Assignment
Your task is to copy the lines of the data below from the line holding "Viewport: 1068px width, 716px height." through the line holding "1252px height. 447,186", inclusive, exactly and with nothing added.

══════════════════════════════

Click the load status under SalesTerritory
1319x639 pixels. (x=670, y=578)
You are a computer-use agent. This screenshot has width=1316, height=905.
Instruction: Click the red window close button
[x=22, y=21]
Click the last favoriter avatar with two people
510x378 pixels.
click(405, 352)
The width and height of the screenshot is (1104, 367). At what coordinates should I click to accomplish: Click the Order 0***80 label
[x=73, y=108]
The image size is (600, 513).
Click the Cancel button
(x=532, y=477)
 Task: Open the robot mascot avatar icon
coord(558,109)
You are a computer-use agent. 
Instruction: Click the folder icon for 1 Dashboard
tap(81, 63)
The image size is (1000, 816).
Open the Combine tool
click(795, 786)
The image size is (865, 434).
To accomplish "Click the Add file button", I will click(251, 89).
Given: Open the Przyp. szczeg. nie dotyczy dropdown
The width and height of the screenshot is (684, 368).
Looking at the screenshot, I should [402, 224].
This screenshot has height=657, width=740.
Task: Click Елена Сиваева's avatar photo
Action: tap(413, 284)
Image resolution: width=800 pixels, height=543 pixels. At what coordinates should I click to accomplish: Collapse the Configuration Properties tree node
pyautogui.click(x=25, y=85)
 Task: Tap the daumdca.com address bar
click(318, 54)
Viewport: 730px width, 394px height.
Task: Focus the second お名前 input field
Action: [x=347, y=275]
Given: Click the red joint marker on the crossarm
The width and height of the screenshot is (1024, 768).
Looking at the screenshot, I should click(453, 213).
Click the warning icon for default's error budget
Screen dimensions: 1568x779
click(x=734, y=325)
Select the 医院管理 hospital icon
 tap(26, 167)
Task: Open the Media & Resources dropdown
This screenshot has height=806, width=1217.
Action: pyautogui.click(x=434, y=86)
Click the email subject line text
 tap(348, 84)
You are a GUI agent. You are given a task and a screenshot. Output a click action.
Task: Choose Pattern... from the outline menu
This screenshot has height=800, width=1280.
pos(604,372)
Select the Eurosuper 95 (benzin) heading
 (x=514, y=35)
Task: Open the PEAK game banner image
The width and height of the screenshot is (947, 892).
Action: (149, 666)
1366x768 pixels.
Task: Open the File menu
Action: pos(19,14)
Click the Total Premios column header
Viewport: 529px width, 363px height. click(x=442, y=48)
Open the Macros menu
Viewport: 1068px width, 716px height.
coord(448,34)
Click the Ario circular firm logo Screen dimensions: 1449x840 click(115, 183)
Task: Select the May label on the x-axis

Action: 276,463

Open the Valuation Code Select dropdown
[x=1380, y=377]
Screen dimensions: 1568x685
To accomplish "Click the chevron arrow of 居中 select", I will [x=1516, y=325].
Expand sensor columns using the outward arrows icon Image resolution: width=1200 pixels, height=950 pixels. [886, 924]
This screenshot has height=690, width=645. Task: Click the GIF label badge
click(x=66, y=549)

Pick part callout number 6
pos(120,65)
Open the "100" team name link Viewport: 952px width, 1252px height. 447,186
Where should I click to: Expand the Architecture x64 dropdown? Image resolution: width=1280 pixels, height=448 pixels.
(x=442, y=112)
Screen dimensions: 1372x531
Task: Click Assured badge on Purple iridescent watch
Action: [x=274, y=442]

══════════════════════════════

Task solution
Viewport: 1068px width, 716px height.
coord(448,34)
Click the Ario circular firm logo Screen dimensions: 1449x840 click(115, 183)
Task: Select the May label on the x-axis

Action: 276,463

Open the Valuation Code Select dropdown
[x=1380, y=377]
Screen dimensions: 1568x685
To accomplish "Click the chevron arrow of 居中 select", I will [x=1516, y=325].
Expand sensor columns using the outward arrows icon Image resolution: width=1200 pixels, height=950 pixels. [886, 924]
This screenshot has height=690, width=645. Task: Click the GIF label badge
click(x=66, y=549)

Pick part callout number 6
pos(120,65)
Open the "100" team name link Viewport: 952px width, 1252px height. 447,186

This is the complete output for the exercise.